Raw data
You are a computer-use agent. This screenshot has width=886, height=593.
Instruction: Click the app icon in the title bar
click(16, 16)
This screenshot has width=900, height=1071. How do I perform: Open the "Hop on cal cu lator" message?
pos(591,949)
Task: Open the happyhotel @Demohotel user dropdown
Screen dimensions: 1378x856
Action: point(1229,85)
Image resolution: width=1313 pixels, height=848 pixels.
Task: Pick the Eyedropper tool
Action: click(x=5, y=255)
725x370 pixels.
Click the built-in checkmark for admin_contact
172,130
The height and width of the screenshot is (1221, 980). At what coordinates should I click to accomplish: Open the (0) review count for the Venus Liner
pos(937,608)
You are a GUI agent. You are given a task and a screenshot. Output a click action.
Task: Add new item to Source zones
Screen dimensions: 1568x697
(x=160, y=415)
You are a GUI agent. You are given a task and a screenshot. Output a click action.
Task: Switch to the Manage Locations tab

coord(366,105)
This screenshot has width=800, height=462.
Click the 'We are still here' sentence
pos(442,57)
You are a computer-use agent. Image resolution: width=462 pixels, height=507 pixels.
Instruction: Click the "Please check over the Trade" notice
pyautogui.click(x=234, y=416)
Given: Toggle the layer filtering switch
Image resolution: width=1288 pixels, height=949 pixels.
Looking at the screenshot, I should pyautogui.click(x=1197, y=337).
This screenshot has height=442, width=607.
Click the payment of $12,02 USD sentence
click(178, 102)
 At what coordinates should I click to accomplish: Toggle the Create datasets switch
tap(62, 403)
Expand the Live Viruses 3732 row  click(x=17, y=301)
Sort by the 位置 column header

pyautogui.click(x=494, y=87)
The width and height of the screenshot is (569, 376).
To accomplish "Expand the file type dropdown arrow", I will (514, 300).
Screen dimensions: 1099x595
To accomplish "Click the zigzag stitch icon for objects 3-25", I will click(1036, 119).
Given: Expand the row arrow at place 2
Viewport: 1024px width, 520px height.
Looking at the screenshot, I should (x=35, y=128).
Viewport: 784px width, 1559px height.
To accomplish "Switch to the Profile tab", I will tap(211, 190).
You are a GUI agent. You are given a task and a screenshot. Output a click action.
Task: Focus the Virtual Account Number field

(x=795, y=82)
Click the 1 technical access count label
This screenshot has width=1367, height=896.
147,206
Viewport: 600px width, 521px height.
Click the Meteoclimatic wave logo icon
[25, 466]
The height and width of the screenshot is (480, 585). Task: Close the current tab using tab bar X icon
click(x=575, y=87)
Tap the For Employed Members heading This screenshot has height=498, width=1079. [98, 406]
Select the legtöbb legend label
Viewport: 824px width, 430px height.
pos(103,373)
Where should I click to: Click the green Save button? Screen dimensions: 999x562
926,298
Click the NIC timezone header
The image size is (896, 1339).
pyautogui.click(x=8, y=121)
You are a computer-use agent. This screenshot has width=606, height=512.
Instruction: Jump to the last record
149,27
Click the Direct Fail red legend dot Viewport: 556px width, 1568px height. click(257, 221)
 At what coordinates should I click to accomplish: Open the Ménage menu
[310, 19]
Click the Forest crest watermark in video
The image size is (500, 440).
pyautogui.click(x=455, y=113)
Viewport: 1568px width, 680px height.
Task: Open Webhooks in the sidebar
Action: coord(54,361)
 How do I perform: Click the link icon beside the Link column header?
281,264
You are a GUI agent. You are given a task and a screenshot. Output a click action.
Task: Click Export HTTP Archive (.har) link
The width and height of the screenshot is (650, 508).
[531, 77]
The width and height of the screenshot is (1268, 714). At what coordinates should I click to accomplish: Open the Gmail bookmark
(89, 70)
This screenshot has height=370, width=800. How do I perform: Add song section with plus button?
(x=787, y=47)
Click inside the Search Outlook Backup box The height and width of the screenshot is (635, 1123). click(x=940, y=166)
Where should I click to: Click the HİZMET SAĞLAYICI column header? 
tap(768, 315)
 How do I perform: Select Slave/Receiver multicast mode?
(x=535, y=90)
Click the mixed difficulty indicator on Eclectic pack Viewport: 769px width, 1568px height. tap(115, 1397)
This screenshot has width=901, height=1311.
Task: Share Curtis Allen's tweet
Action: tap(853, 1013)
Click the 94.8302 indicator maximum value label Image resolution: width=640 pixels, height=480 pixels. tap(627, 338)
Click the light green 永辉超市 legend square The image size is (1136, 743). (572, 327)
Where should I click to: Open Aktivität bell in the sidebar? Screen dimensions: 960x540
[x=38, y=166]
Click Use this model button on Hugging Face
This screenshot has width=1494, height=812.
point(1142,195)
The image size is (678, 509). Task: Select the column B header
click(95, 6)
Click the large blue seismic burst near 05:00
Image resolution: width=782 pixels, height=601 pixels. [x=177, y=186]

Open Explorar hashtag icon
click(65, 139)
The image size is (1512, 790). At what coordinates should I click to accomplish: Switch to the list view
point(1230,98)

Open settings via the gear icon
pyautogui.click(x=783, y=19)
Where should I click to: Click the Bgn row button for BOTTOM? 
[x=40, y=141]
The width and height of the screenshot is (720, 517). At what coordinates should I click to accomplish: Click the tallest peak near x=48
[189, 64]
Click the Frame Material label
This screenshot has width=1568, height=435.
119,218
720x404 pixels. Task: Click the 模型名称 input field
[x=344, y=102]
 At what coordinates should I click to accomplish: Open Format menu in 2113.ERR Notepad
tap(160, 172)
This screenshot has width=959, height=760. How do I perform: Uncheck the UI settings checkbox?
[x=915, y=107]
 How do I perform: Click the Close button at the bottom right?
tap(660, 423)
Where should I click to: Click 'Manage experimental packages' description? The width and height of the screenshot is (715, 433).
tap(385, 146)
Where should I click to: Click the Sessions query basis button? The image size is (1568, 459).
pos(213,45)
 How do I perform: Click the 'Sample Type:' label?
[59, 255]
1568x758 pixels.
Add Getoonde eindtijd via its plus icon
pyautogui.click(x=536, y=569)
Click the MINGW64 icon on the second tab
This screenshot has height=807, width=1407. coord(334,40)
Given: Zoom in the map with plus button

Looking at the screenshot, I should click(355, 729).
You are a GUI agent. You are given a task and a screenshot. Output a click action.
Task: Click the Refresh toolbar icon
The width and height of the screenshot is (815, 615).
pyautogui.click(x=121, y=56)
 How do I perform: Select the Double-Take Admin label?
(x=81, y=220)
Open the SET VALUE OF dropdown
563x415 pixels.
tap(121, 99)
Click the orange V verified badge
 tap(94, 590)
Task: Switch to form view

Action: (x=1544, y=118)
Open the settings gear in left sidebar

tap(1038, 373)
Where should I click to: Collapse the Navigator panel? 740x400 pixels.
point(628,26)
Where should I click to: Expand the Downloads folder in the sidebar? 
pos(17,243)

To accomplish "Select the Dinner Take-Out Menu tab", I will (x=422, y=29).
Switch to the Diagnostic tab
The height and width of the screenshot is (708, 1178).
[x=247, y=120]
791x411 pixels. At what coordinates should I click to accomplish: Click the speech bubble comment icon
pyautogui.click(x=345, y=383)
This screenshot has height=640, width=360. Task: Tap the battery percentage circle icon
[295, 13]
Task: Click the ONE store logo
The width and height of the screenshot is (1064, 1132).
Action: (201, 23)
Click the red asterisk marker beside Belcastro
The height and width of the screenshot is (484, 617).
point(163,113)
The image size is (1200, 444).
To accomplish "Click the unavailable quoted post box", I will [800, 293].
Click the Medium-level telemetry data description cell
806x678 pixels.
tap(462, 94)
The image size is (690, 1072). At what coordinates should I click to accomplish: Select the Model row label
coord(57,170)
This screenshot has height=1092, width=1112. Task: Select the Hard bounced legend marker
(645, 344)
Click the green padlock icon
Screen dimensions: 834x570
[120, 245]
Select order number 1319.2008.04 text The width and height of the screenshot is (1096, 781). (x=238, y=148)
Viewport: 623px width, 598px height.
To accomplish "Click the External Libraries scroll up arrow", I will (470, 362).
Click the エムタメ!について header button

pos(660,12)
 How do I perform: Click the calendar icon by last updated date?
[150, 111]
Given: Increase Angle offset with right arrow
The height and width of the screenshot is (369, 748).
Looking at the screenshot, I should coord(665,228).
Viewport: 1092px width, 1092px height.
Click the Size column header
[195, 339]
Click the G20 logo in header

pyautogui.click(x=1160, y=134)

Exercise prompt
Your answer should be the lines of the listing above between the line holding "Given: Toggle the layer filtering switch" and the line holding "Click the Forest crest watermark in video", inclusive, restated word for word and alone.

Response to this task
Given: Toggle the layer filtering switch
Image resolution: width=1288 pixels, height=949 pixels.
Looking at the screenshot, I should pyautogui.click(x=1197, y=337).
This screenshot has height=442, width=607.
Click the payment of $12,02 USD sentence
click(178, 102)
 At what coordinates should I click to accomplish: Toggle the Create datasets switch
tap(62, 403)
Expand the Live Viruses 3732 row  click(x=17, y=301)
Sort by the 位置 column header

pyautogui.click(x=494, y=87)
The width and height of the screenshot is (569, 376).
To accomplish "Expand the file type dropdown arrow", I will (514, 300).
Screen dimensions: 1099x595
To accomplish "Click the zigzag stitch icon for objects 3-25", I will click(1036, 119).
Given: Expand the row arrow at place 2
Viewport: 1024px width, 520px height.
Looking at the screenshot, I should (x=35, y=128).
Viewport: 784px width, 1559px height.
To accomplish "Switch to the Profile tab", I will tap(211, 190).
You are a GUI agent. You are given a task and a screenshot. Output a click action.
Task: Focus the Virtual Account Number field

(x=795, y=82)
Click the 1 technical access count label
This screenshot has width=1367, height=896.
147,206
Viewport: 600px width, 521px height.
Click the Meteoclimatic wave logo icon
[25, 466]
The height and width of the screenshot is (480, 585). Task: Close the current tab using tab bar X icon
click(x=575, y=87)
Tap the For Employed Members heading This screenshot has height=498, width=1079. [98, 406]
Select the legtöbb legend label
Viewport: 824px width, 430px height.
pos(103,373)
Where should I click to: Click the green Save button? Screen dimensions: 999x562
926,298
Click the NIC timezone header
The image size is (896, 1339).
pyautogui.click(x=8, y=121)
You are a computer-use agent. This screenshot has width=606, height=512.
Instruction: Jump to the last record
149,27
Click the Direct Fail red legend dot Viewport: 556px width, 1568px height. click(257, 221)
 At what coordinates should I click to accomplish: Open the Ménage menu
[310, 19]
Click the Forest crest watermark in video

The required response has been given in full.